#### Trecho selecionado:
- - - - - - -

A queda do juro em 18 de setembro é vista como líquida e certa. Resta saber de quanto será. A projeção de corte de 0,50 ponto, prevalente até o anúncio da inflação ao consumidor, perdeu fôlego porque o núcleo do indicador, que exclui preços voláteis, resiste. Declinou de 3,3% para 3,2% e fortaleceu a corrente do mercado que prevê redução do juro americano em 0,25 ponto.
Há duas semanas, Powell abriu terreno para a tão aguardada inflexão da política monetária ao afirmar que o corte “poderá estar em discussão” no mês que vem. Na quarta, 21 de agosto, a retórica poderá ser potencializada pela ata da última reunião do Fed sobre juros.
Entretanto, a prova dos nove é esperada para a sexta, 23 de agosto, quando Powell discursa no Simpósio de Jackson Hole – exatamente um ano depois do alerta sobre o aperto duradouro.
O prestigiado encontro anual de bancos centrais e especialistas em política monetária, realizado há mais de quadro décadas, ocorrerá entre 22 e 24 em Kansas City, no estado de Wyoming, EUA. E o tema “Reavaliação da eficácia e transmissão da política monetária” não poderia ser mais oportuno.

- - - - - - -

#### Material apresentado:
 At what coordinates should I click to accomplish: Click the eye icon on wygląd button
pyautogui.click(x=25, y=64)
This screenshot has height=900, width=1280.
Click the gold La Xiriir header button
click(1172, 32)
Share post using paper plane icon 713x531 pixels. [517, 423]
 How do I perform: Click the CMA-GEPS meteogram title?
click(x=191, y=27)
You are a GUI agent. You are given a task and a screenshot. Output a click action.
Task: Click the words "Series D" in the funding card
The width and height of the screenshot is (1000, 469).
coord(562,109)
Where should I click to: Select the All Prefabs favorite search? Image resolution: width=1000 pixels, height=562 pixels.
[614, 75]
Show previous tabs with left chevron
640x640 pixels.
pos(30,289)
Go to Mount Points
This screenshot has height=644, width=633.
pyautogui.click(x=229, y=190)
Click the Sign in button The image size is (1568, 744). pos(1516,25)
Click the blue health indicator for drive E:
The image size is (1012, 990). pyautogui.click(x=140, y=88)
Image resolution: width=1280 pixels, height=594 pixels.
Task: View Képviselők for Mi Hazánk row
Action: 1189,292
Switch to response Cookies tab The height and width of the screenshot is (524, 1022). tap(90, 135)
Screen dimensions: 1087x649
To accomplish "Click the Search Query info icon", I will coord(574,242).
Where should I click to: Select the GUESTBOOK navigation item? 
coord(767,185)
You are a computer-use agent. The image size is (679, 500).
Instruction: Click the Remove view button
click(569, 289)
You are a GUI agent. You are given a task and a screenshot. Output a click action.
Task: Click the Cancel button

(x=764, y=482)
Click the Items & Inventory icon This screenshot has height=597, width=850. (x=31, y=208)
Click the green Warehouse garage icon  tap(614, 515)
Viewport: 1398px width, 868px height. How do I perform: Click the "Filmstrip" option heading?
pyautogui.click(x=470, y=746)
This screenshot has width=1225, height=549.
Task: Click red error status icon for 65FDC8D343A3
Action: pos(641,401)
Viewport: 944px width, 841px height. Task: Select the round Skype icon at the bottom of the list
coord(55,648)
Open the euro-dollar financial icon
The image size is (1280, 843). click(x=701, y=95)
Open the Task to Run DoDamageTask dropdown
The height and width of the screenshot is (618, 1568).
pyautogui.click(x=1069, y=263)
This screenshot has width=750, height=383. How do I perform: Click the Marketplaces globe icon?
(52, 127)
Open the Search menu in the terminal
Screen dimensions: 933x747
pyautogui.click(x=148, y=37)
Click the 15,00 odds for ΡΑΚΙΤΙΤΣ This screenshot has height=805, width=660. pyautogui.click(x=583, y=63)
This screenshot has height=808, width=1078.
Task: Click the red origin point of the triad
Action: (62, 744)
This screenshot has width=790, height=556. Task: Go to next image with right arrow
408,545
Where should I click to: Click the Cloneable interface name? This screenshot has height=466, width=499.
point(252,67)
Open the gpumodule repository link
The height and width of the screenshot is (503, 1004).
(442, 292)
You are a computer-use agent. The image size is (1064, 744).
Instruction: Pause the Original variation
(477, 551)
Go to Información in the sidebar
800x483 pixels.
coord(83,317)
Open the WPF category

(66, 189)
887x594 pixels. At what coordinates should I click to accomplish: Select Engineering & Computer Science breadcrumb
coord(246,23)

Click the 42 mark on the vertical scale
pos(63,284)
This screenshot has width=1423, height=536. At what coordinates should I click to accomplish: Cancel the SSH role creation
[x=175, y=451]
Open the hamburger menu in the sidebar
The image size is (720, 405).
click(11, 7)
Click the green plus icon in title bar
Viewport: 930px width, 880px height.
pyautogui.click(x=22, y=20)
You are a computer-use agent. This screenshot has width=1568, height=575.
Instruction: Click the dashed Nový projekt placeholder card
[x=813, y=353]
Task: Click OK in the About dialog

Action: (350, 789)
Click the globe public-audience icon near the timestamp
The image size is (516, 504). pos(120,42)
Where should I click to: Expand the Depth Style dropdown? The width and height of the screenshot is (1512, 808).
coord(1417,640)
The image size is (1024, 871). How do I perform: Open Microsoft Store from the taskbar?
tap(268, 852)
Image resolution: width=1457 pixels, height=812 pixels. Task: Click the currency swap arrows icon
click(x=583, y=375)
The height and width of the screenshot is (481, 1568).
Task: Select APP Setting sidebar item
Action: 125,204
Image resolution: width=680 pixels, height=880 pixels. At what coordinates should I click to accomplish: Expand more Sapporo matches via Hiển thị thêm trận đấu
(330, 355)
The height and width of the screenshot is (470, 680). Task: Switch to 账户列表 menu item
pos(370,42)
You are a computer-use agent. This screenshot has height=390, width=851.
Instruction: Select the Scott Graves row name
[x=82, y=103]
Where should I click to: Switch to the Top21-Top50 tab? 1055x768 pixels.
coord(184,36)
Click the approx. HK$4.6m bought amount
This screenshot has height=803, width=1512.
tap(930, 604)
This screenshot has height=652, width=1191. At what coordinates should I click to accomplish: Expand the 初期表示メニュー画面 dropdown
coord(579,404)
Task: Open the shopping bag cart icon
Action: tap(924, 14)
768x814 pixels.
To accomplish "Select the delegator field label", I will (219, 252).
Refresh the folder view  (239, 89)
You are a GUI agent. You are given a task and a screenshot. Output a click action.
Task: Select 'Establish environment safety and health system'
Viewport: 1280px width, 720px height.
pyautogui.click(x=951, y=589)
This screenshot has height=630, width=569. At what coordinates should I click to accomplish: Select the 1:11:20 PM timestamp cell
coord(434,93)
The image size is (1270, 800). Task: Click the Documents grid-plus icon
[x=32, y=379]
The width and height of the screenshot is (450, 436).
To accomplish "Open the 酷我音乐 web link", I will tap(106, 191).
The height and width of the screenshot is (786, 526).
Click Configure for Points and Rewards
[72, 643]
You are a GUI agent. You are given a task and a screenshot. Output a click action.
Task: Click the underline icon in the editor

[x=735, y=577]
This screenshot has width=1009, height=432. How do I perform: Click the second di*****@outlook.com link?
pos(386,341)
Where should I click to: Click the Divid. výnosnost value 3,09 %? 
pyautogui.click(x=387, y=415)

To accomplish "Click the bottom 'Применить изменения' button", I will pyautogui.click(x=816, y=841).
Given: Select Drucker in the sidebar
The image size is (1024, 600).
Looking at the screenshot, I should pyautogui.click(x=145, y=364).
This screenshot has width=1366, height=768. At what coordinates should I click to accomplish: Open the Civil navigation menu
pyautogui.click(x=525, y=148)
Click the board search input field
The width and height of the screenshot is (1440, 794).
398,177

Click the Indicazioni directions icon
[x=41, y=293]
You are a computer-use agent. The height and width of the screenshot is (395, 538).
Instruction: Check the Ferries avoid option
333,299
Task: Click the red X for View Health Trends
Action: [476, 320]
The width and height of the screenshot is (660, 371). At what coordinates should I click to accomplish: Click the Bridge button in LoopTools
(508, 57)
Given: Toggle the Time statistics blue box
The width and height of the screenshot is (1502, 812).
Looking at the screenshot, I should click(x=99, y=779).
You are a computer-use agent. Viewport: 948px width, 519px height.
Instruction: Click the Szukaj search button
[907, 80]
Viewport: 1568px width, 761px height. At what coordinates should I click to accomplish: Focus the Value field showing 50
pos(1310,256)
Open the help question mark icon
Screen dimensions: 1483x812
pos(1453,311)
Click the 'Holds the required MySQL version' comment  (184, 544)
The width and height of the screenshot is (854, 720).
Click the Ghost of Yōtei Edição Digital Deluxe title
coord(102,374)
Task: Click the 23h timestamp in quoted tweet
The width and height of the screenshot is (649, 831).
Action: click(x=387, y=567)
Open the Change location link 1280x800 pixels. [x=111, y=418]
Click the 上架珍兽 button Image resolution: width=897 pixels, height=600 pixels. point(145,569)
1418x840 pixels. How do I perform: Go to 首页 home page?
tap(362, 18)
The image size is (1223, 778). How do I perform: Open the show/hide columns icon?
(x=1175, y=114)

- - - - - - -

#### Tarefas a fazer:
• a. Liste todos os valores expressos em ponto ou em porcentagem que aparecem no trecho sobre os juros americanos.
• b. Dê continuidade ao trecho sobre os juros americanos, começando logo após a última frase dele.
As entradas formam um material separado, sem ligação com o trecho.

#### Respostas das tarefas:
• a. 0,50 ponto; 3,3%; 3,2%; 0,25 ponto

• b.
A batalha travada pelos bancos centrais no pós-pandemia derrubou a inflação do maior nível em 40 anos. Mas, apesar dos juros mais elevados em décadas, os índices seguem descolados da meta de 2% calibrada nas maiores economias. Algo está fora da ordem.
O risco de sustentar políticas monetárias restritivas demais e deprimir a atividade foi discutido fartamente em Jackson Hole no ano passado. Assim como a possibilidade de as metas de inflação estarem abaixo do razoável ou a taxa neutra de juro, que não estimula ou contrai a atividade, ter se elevado.
Powell pode reforçar expectativa ou corrigir rota
Sem respostas fáceis, essas inquietações devem permear novos debates em Jackson Hole. Porém, o centro das atenções estará mesmo é no discurso do anfitrião Jerome Powell.
Sua fala pode ser uma “cartada” a selar expectativas de que uma distensão monetária prolongada bate à porta. Em contraponto, se essa avaliação for exagerada, Powell terá a oportunidade de frear a reprecificação de ativos que já ocorre mundo afora, tendo no câmbio o vetor preferencial de ajuste.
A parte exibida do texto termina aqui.